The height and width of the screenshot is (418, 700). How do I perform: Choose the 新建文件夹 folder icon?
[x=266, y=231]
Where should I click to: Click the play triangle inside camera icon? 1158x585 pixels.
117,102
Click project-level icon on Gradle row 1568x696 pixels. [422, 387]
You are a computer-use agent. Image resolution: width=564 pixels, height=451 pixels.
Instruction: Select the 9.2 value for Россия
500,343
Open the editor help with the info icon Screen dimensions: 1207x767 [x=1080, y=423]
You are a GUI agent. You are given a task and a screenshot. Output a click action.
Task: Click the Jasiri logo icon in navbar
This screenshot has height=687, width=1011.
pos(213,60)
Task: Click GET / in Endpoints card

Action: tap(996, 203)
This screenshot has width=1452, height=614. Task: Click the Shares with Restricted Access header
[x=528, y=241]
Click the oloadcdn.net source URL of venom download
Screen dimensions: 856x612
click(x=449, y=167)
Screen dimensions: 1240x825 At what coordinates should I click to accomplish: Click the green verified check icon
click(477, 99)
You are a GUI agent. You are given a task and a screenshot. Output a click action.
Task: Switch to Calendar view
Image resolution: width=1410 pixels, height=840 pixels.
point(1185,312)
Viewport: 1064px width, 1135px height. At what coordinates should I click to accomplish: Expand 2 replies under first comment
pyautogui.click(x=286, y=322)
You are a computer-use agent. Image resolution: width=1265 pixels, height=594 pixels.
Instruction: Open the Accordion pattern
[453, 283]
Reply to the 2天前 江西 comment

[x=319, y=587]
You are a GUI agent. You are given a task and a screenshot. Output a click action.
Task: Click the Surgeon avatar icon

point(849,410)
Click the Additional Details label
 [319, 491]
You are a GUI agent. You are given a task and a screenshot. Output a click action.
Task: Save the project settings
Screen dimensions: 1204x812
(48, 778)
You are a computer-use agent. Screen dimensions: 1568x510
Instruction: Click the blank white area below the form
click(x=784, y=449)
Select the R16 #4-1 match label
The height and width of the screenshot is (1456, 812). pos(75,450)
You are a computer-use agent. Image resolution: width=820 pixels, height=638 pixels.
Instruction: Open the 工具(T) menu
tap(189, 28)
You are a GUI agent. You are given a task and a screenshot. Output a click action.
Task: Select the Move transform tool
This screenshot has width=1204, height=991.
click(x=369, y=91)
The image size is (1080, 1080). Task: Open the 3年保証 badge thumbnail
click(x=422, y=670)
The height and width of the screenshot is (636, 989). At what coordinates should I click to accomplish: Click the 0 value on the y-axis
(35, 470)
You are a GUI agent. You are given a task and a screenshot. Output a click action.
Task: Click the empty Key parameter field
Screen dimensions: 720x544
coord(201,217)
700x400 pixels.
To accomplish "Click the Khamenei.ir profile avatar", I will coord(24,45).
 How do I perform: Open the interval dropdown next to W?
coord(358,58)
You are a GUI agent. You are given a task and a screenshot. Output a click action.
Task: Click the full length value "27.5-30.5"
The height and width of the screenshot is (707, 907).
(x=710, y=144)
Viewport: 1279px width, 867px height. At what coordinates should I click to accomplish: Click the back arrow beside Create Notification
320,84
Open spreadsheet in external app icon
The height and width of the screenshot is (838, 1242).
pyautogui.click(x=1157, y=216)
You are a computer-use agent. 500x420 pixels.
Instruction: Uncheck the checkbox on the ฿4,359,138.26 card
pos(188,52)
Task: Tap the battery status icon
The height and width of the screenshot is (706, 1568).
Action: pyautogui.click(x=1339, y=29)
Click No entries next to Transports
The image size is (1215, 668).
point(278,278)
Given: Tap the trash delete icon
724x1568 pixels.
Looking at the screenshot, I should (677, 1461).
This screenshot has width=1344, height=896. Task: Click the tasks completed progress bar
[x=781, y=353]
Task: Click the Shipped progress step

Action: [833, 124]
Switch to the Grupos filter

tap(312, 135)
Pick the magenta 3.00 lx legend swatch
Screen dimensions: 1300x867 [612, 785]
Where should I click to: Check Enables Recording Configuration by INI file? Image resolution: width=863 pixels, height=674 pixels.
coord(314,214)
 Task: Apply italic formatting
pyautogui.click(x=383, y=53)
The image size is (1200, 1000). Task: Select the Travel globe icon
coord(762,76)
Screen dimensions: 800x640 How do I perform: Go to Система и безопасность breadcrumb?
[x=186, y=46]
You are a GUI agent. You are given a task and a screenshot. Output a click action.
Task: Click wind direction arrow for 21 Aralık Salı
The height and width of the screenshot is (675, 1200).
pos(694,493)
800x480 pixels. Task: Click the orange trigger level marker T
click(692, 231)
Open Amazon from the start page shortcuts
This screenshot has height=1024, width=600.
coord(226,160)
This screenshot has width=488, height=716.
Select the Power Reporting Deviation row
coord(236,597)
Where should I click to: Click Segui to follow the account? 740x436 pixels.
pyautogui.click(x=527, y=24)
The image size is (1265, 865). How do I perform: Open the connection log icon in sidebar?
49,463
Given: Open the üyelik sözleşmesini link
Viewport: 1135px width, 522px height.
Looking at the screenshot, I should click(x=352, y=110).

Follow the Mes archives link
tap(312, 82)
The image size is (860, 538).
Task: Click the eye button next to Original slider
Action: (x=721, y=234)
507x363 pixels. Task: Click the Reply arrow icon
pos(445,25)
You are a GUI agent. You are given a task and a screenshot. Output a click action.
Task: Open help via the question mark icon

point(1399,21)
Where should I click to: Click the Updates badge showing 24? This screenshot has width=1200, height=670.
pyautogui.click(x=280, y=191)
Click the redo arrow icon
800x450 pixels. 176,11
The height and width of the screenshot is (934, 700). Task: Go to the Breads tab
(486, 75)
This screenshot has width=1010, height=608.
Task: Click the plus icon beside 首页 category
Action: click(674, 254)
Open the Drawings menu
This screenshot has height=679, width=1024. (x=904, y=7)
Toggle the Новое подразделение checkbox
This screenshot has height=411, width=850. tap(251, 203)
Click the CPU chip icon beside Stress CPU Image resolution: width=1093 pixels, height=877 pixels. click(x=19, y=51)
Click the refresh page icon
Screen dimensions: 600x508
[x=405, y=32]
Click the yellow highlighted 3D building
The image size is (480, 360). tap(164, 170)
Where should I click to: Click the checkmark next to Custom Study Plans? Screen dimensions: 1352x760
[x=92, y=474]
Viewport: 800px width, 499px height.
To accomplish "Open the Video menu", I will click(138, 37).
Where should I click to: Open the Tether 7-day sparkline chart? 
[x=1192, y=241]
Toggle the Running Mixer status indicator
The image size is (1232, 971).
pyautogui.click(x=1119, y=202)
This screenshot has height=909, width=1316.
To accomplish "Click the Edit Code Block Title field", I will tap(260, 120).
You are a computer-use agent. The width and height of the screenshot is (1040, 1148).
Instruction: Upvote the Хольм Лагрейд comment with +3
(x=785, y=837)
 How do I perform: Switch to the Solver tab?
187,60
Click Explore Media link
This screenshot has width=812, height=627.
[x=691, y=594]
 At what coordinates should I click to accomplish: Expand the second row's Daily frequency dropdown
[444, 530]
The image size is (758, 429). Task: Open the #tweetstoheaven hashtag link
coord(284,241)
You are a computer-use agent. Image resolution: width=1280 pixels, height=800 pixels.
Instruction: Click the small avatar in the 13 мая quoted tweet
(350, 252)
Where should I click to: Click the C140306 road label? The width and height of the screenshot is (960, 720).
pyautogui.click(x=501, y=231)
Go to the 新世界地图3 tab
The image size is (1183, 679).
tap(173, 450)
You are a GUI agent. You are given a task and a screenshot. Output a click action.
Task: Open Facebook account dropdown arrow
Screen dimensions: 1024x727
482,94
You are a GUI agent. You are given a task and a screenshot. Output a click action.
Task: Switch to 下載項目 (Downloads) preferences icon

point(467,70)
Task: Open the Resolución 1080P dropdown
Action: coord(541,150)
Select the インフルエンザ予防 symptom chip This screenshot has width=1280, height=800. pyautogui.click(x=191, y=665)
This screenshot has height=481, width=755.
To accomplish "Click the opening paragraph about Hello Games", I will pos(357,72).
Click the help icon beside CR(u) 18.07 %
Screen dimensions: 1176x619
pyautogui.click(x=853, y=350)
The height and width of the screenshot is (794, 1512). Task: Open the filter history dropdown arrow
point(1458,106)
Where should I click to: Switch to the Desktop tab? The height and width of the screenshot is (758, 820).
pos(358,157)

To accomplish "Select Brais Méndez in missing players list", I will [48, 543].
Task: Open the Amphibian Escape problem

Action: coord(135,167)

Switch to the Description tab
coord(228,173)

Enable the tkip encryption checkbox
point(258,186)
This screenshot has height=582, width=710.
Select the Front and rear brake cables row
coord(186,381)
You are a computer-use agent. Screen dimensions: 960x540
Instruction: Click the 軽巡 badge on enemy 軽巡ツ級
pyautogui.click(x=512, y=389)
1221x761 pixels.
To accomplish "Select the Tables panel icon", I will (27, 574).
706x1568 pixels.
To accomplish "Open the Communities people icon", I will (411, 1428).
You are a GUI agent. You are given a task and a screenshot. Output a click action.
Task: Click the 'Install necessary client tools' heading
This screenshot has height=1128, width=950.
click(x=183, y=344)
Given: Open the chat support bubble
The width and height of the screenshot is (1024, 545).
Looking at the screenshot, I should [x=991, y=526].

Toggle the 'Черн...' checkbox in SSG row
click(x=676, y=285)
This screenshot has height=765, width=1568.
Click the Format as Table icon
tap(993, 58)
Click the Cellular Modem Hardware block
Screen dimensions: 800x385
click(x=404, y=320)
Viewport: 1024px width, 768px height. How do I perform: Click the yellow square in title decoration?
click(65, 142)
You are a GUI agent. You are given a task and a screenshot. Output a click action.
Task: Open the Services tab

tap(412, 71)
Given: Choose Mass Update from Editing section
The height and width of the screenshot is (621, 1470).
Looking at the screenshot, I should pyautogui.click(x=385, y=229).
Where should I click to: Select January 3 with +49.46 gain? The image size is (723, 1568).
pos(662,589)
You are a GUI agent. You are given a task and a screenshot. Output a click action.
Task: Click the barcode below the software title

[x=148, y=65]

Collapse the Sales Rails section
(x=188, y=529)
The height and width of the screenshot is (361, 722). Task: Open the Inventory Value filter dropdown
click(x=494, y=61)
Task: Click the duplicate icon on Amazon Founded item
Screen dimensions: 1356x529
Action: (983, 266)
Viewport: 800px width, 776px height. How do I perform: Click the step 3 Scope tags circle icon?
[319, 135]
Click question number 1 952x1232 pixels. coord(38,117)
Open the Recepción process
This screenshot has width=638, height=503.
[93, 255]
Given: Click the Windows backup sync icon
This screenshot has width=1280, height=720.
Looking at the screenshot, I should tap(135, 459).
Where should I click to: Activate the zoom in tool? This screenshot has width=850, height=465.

_Problem details_. Wherever the word "Amazon" turns up in the records above, copy the line that holds it.

_Written response_.
Open Amazon from the start page shortcuts
Task: Click the duplicate icon on Amazon Founded item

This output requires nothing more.